Robopocalypse, di Daniel H. Wilson

Scrivere una recensione buona è facile almeno quanto scriverne una cattiva. Il problema per me si presenta con romanzi come questo, che si fermano nel limbo. Non ci sono grossi ostacoli nella lettura, ma nemmeno grandi punti d’interesse. Alla fine ho chiuso il libro con un vago senso di delusione, perché le premesse erano ottime.

RobopocalypseÈ un giorno qualunque, in un futuro prossimo, quando la tecnologia comincia a dare segni di malfunzionamento. All’inizio sembrano solo errori di sistema più o meno gravi: Laura Perez, madre single, si accorge che la bambola “intelligente” della figlia è diventata minacciosa; Takeo Nomura, uno scienziato giapponese solitario, viene aggredito dal suo robot femmina, unica compagna di una vita da scapolo; Paul Blanton, un marine di stanza in Afghanistan, vede un’unità per la sicurezza e la pacificazione compiere atti terribili. Poi, d’improvviso, la situazione precipita. Scocca l’Ora Zero, la sovversione dell’ordine costituito. La guerra dei robot ha inizio e il trionfo di Archos sembra inevitabile: l’umanità sarà decimata. Ma forse, per la prima volta nella storia, unita per sopravvivere. 
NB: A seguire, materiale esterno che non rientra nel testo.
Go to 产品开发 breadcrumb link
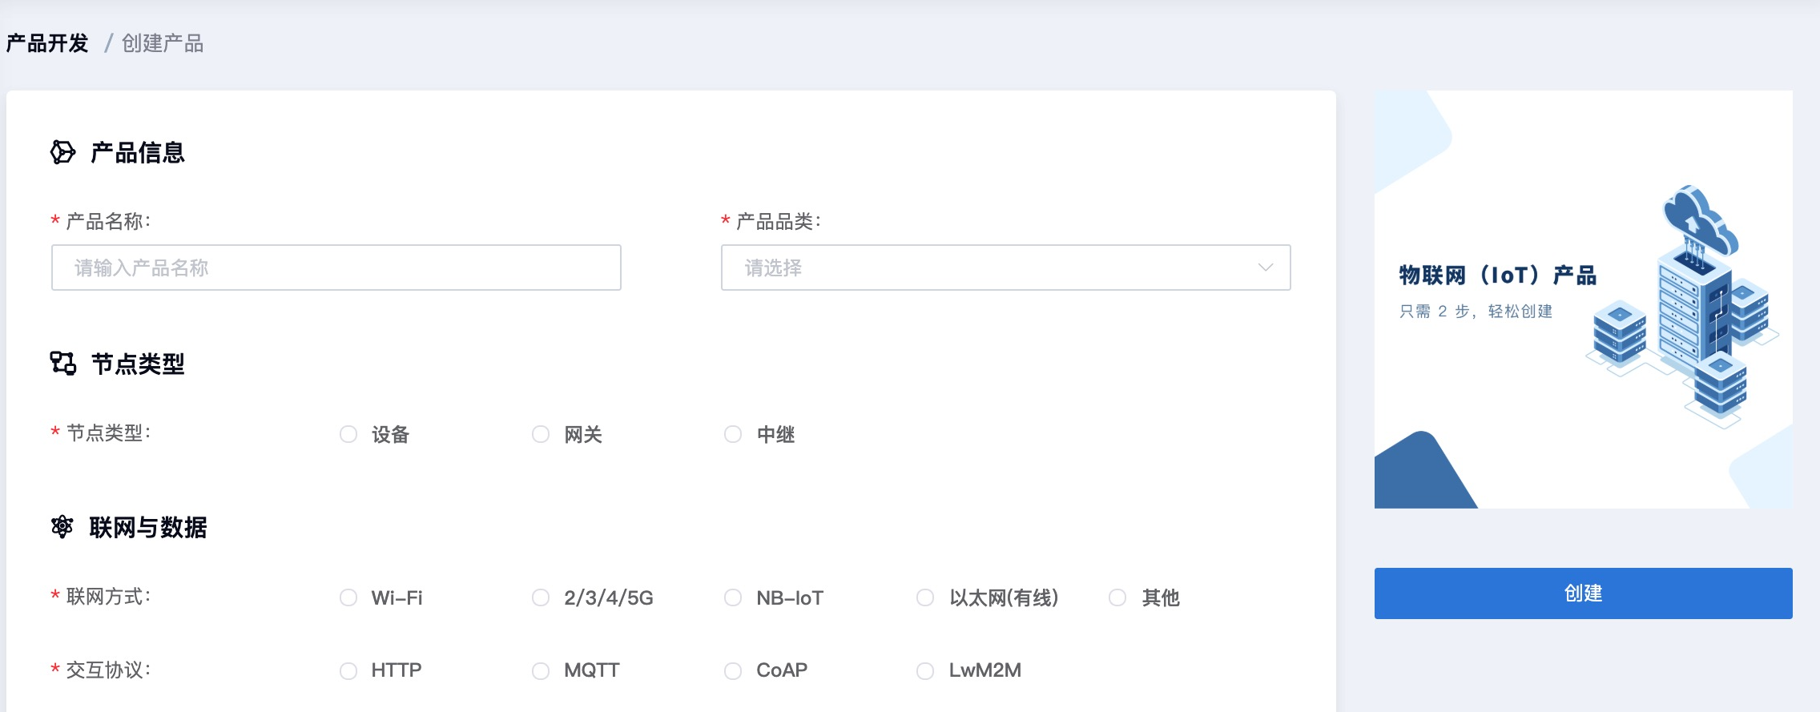This screenshot has width=1820, height=712. 47,43
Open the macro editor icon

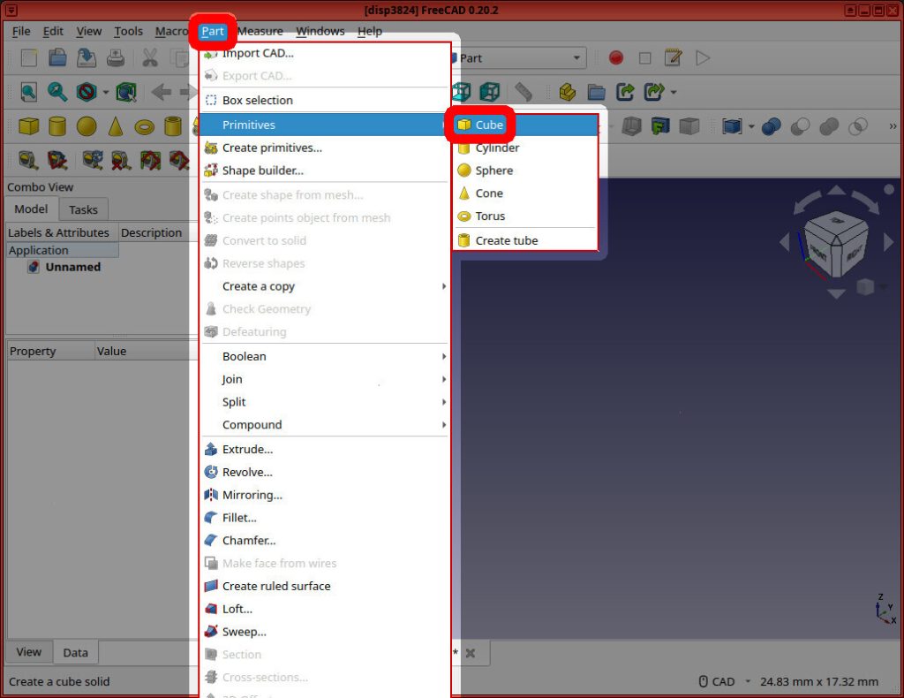pos(672,56)
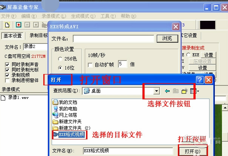The height and width of the screenshot is (156, 228).
Task: Click the 打开 button
Action: click(193, 151)
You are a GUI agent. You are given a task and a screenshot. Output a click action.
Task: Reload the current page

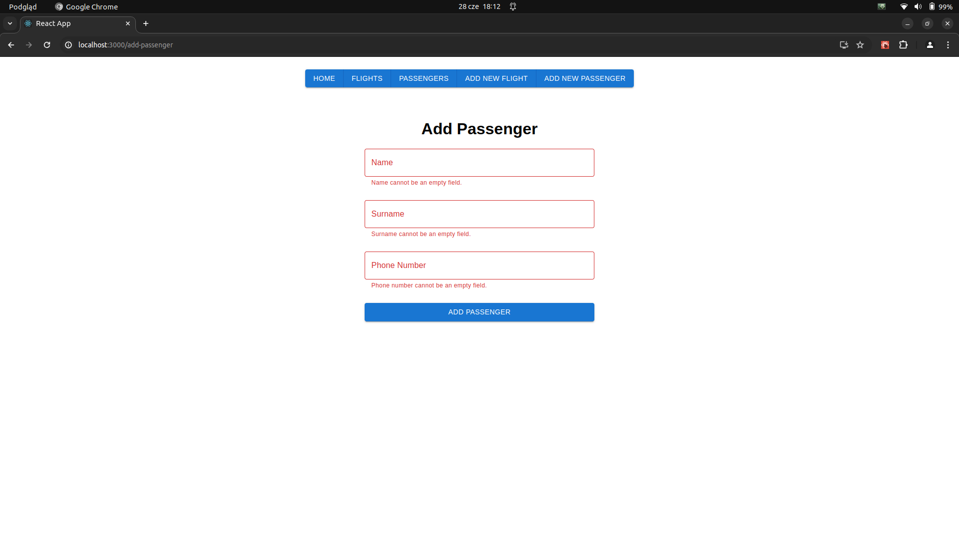(47, 45)
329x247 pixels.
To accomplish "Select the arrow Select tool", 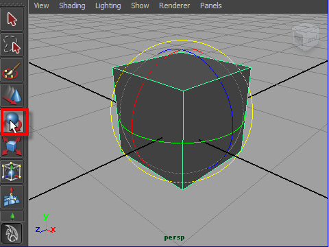I will (x=12, y=19).
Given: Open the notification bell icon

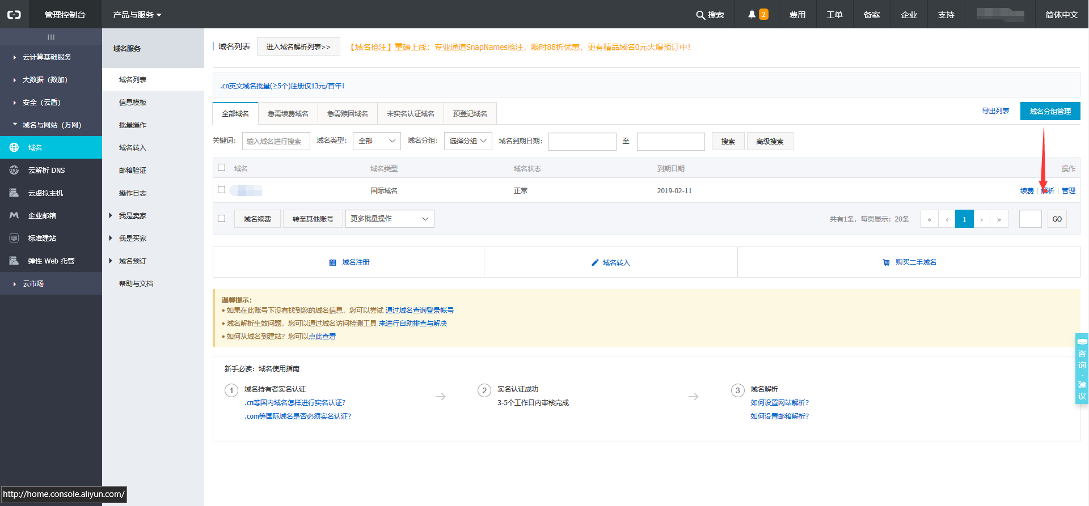Looking at the screenshot, I should [752, 15].
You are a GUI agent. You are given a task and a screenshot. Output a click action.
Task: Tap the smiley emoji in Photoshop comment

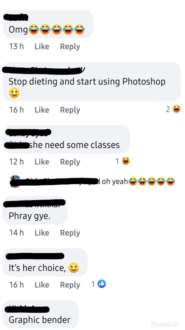(14, 93)
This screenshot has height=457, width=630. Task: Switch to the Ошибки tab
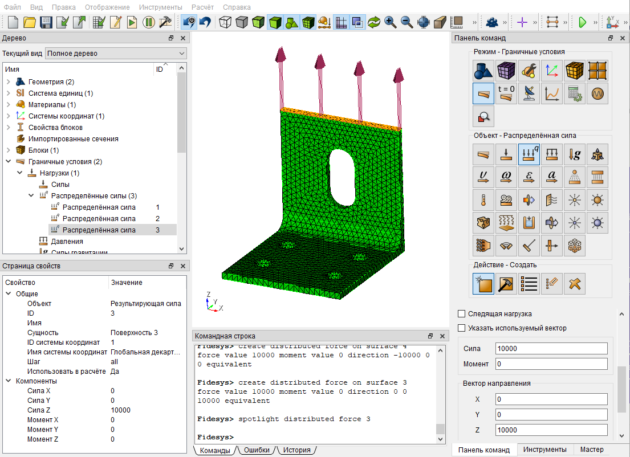tap(257, 450)
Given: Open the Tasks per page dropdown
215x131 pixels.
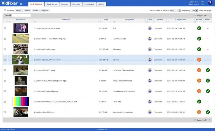Looking at the screenshot, I should [x=194, y=10].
Il romanzo segue le vicissitudini di più personaggi durante un arco temporale di quasi tre anni, a partire dai primi incidenti isolati con i robot fino alla conclusione della New War contro Archos. Ognuno racconta la sua storia in prima persona, e nonostante siano etnicamente e anagraficamente molto differenti fra loro, le voci tendono ad assomigliarsi.
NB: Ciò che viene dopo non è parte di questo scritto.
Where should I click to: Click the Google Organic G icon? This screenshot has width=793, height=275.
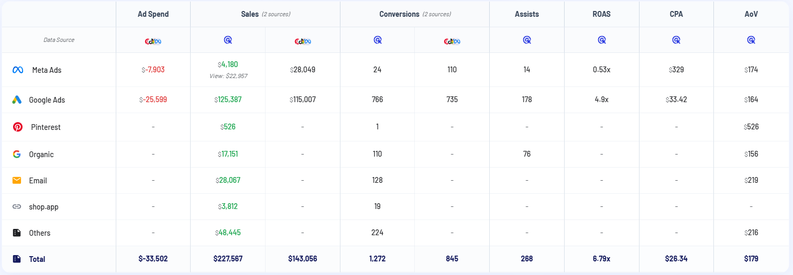[17, 154]
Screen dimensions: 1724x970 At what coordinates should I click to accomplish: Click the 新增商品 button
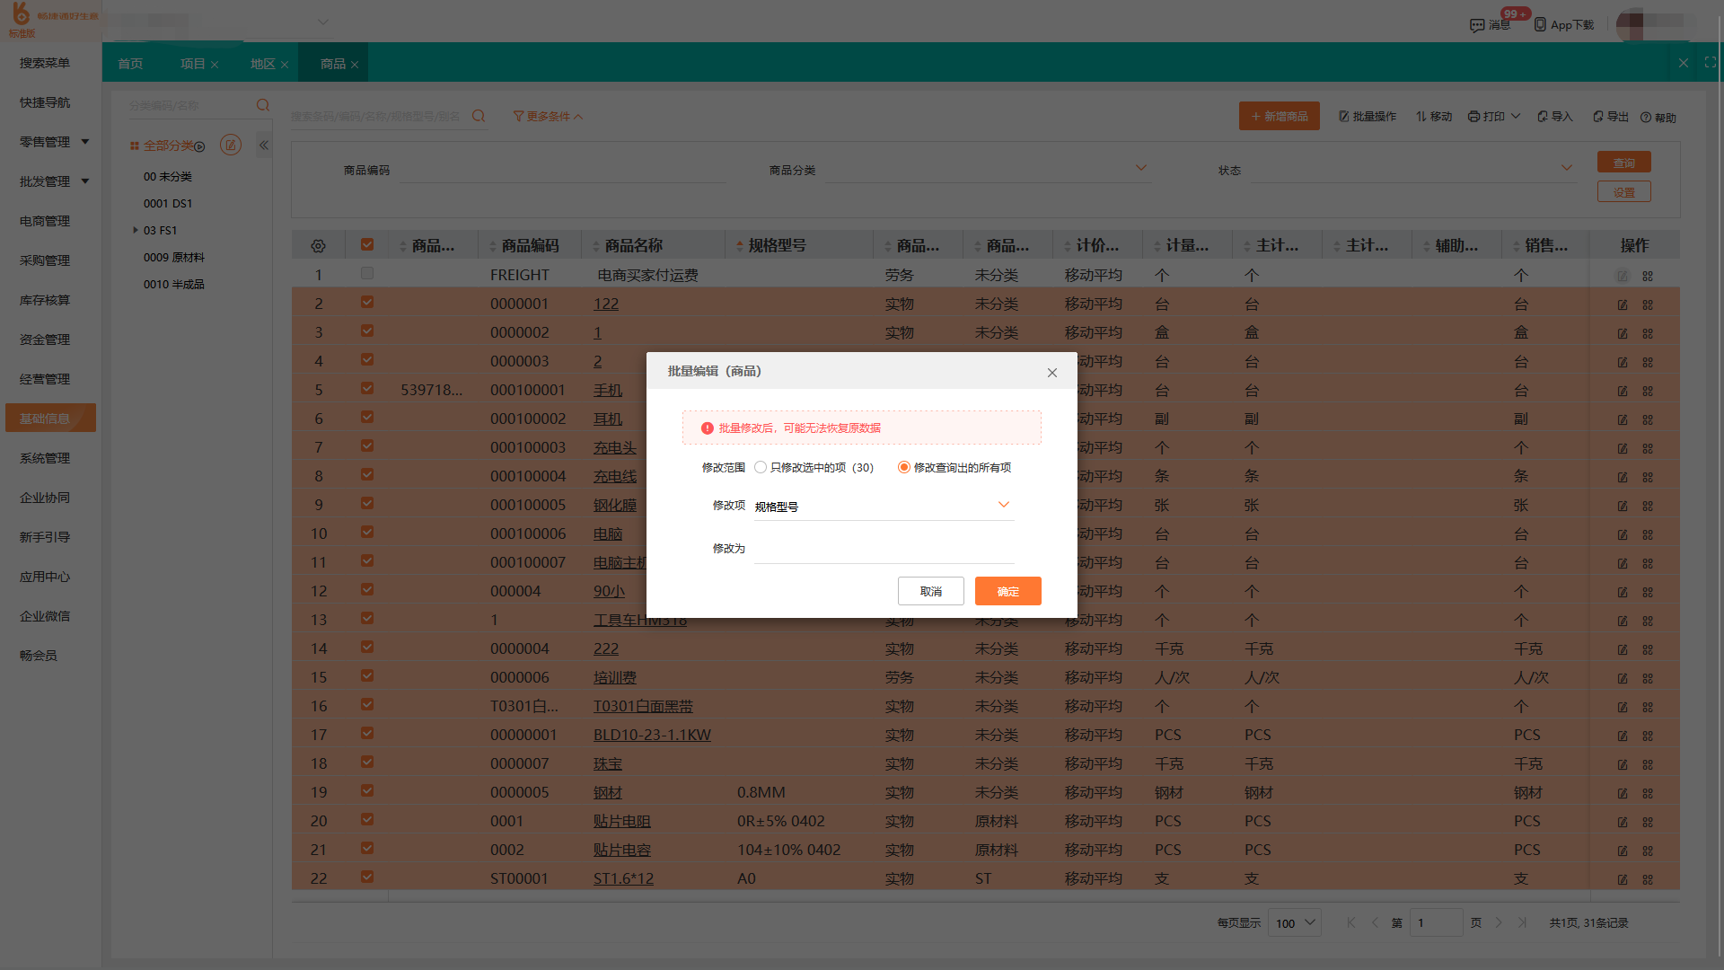pyautogui.click(x=1278, y=115)
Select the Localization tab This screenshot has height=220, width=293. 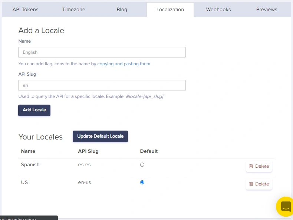point(170,10)
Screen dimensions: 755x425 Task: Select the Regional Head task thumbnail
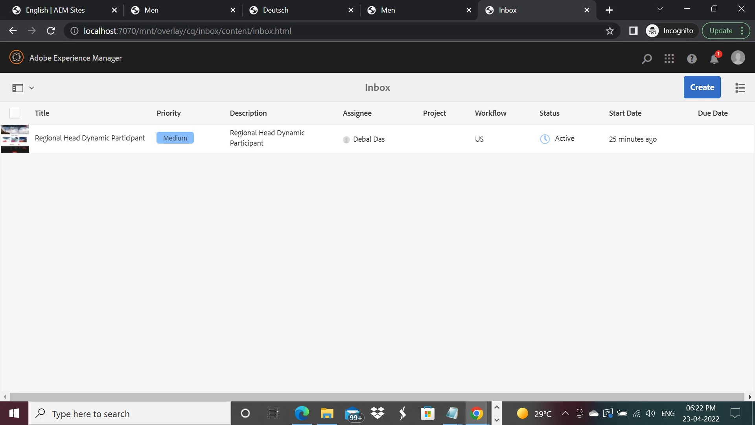pos(15,139)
La prima parte del libro mi ha entusiasmato, soprattutto per la crudezza di alcune immagini, poi però la struttura è diventata ripetitiva, e la trama ha iniziato a mostrare alcune lacune. Il finale non mi ha coinvolta, questo perché tutto il romanzo si sviluppa come un rapporto fatto a posteriori, a guerra finita, per cui, già dal primo capitolo, è chiaro come andrà a finire. Allora o rendi la storia incredibilmente interessante, o sono solo molte pagine di guerra che portano a una conclusione nota. Anche il tentativo morale (l’umanità che si unisce e mostra la parte migliore di sé solo quando deve combattere un nemico comune…) è debole.
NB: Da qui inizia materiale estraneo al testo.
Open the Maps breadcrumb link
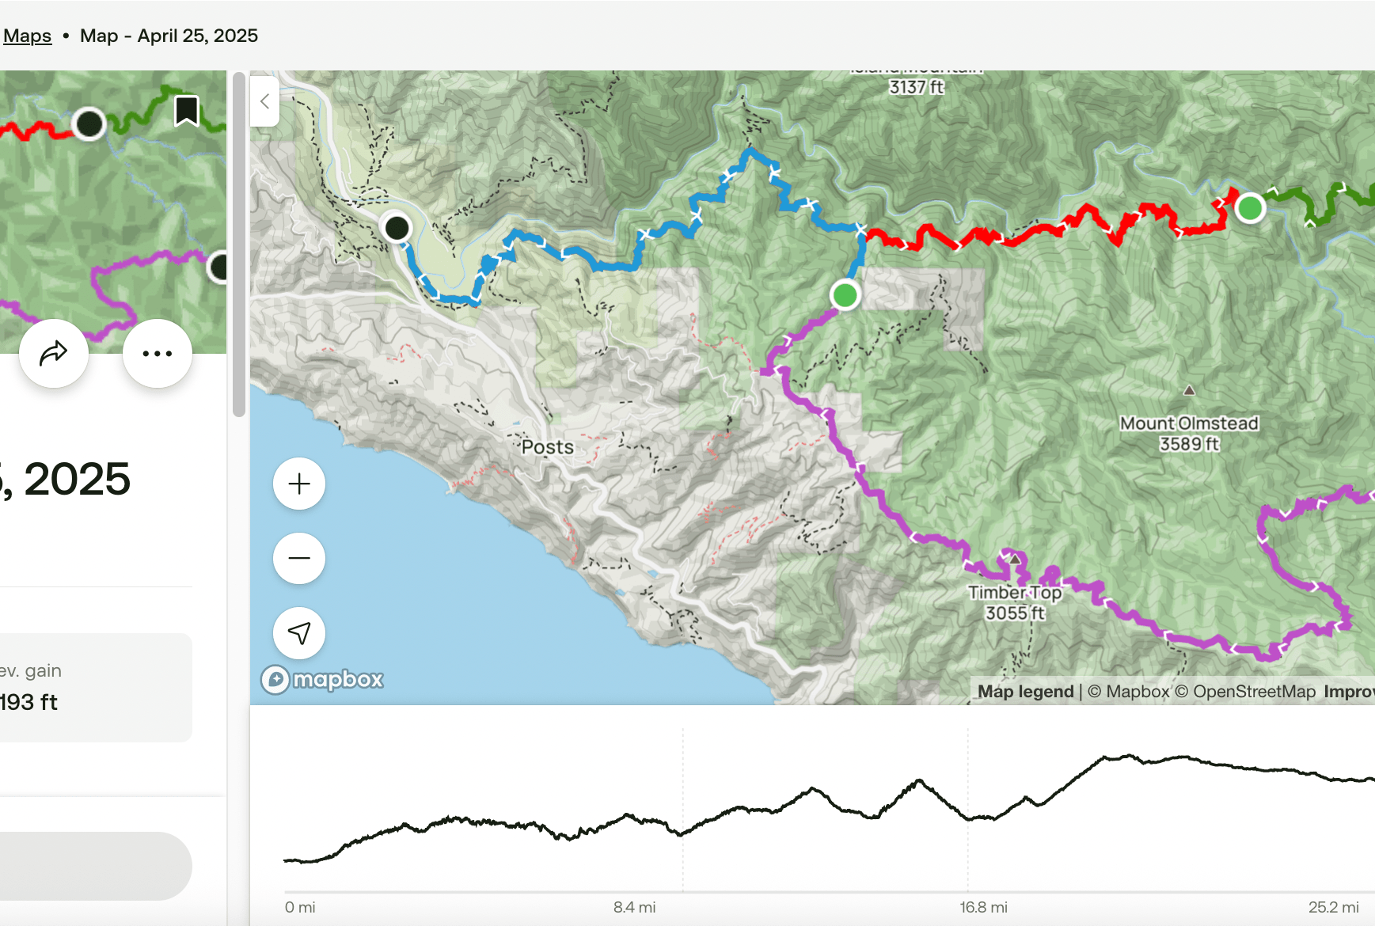Image resolution: width=1375 pixels, height=926 pixels. (x=27, y=36)
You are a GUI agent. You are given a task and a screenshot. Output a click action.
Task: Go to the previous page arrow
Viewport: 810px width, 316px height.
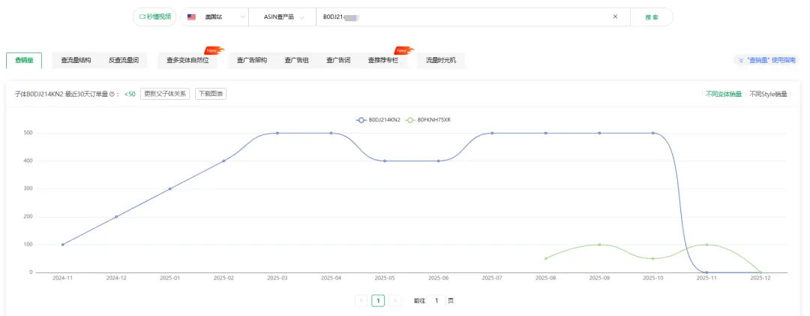(x=362, y=300)
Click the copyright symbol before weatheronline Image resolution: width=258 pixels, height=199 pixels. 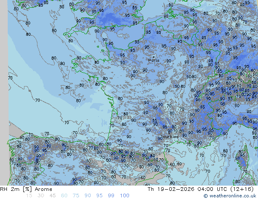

Per cui è vero che non è un libro malvagio, ma ultimamente ho letto romanzi scifi più interessanti, come L’uomo di Marte, Annientamento o Ancillary Justice. Molti paragonano Robopocalypse a World War Z, favorendo quest’ultimo, ma io personalmente non l’ho letto per cui mi limito a segnalarvi il fatto senza prendere posizione. Inoltre, Steven Spielberg doveva dirigere il film tratto dal romanzo, ma le date sono slittate e per adesso il progetto è fermo.